MADRID 19 jun. (EUROPA PRESS) -
O prefeito da Grande Manchester e candidato à sucessão de Keir Starmer como primeiro-ministro do Reino Unido, o também trabalhista Andy Burnham, venceu com folga nas eleições parlamentares suplementares realizadas nesta quinta-feira, conquistando assim a cadeira pelo distrito eleitoral de Makerfield, o que lhe permitirá disputar a chefia do governo com o atual ocupante do número 10 de Downing Street.
A candidatura trabalhista de Burnham obteve 54% dos votos, a uma distância considerável de seu principal adversário, o partido de extrema direita Reform UK (35%), e de sua facção dissidente, o Restore Britain (7%), de acordo com os dados divulgados pela Prefeitura de Wigan, que faz parte da Grande Manchester e onde fica Makerfield. A participação eleitoral foi de 58,75%.
Após confirmar sua vitória, o trabalhista afirmou que o resultado “pode ser um ponto de inflexão” e que as pessoas haviam “votado pela mudança, votaram por mais poder para o norte e para todos os lugares esquecidos por Westminster”, conforme relatado pelo jornal britânico ‘The Guardian’.
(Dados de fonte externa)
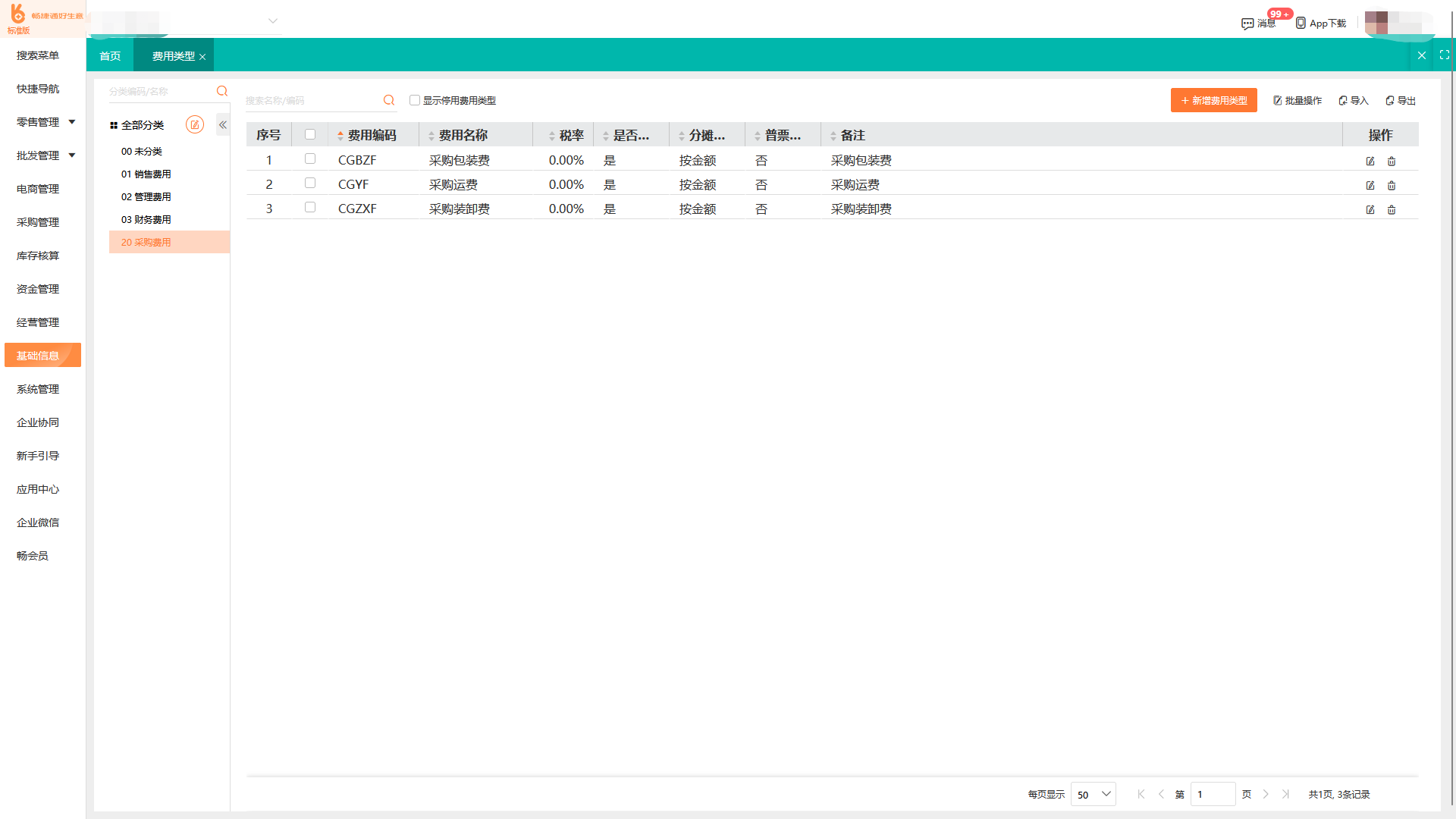Check the checkbox for row 2
The width and height of the screenshot is (1456, 819).
pos(310,183)
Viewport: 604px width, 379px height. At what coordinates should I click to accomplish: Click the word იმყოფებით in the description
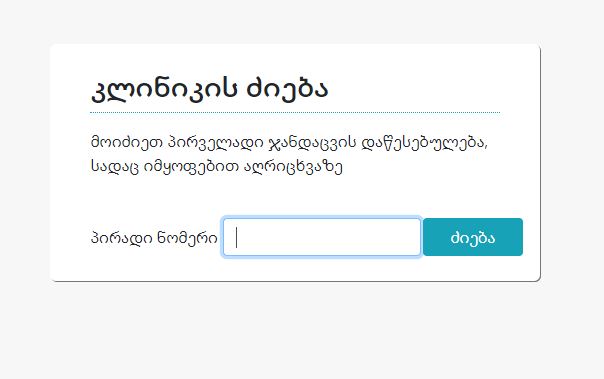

Nesse sentido, o até então prefeito considerou sua campanha eleitoral em Makerfield como “um teste” que “garantirá que as regiões esquecidas por Westminster recebam agora um tratamento justo”, alegando que vários eleitores haviam lhe expressado seu sentimento de abandono e que “o país funciona para outros, para outros lugares, mas não para cá”.
“Isso muda esta noite. Este resultado muda tudo. Este resultado dará origem a um país que funcione com justiça para todos. O povo daqui votou pela mudança, votou por mais poder para o Norte e para todos os lugares esquecidos por Westminster. Agora vamos devolver isso a eles”, afirmou Burnham.
Apelidado de “O Rei do Norte”, o político trabalhista retornará a Westminster nove anos após sua saída e depois de ter feito parte dos governos de Tony Blair e Gordon Brown. Agora, sua nova posição lhe permitirá desafiar Starmer, que enfrenta inúmeras petições de renúncia devido à nomeação de Peter Mandelson como embaixador nos Estados Unidos — investigado por supostamente ter revelado informações confidenciais ao criminoso sexual Jeffrey Epstein —, seguido por eleições nas quais o Partido Trabalhista perdeu mais de 1.200 vereadores e o controle do Senedd (Parlamento) galês em maio.
De fato, Burnham também lançou slogans menos voltados para o âmbito local e regional e muito mais direcionados à política nacional, alegando que esta é a “última chance de mudança” para o Partido Trabalhista.
“Não haverá uma segunda chance, mas o resultado desta noite nos dá a oportunidade de construir uma nova política baseada na unidade e na esperança, afastando-nos do caminho que nos leva a uma política dividida como a que vemos nos Estados Unidos”, defendeu ele, ressaltando a necessidade de “aproveitar essa oportunidade, colocar este país de volta no caminho certo, unir as pessoas e fazer com que as coisas funcionem corretamente”.
A eleição suplementar em Makerfield foi convocada quando Josh Simons, na época deputado trabalhista, concordou em renunciar em maio para permitir que Burnham concorresse à vaga e desafiasse a liderança enfraquecida de Starmer, que, no entanto, declarou que não renunciará ao cargo e que pretende combater qualquer desafio.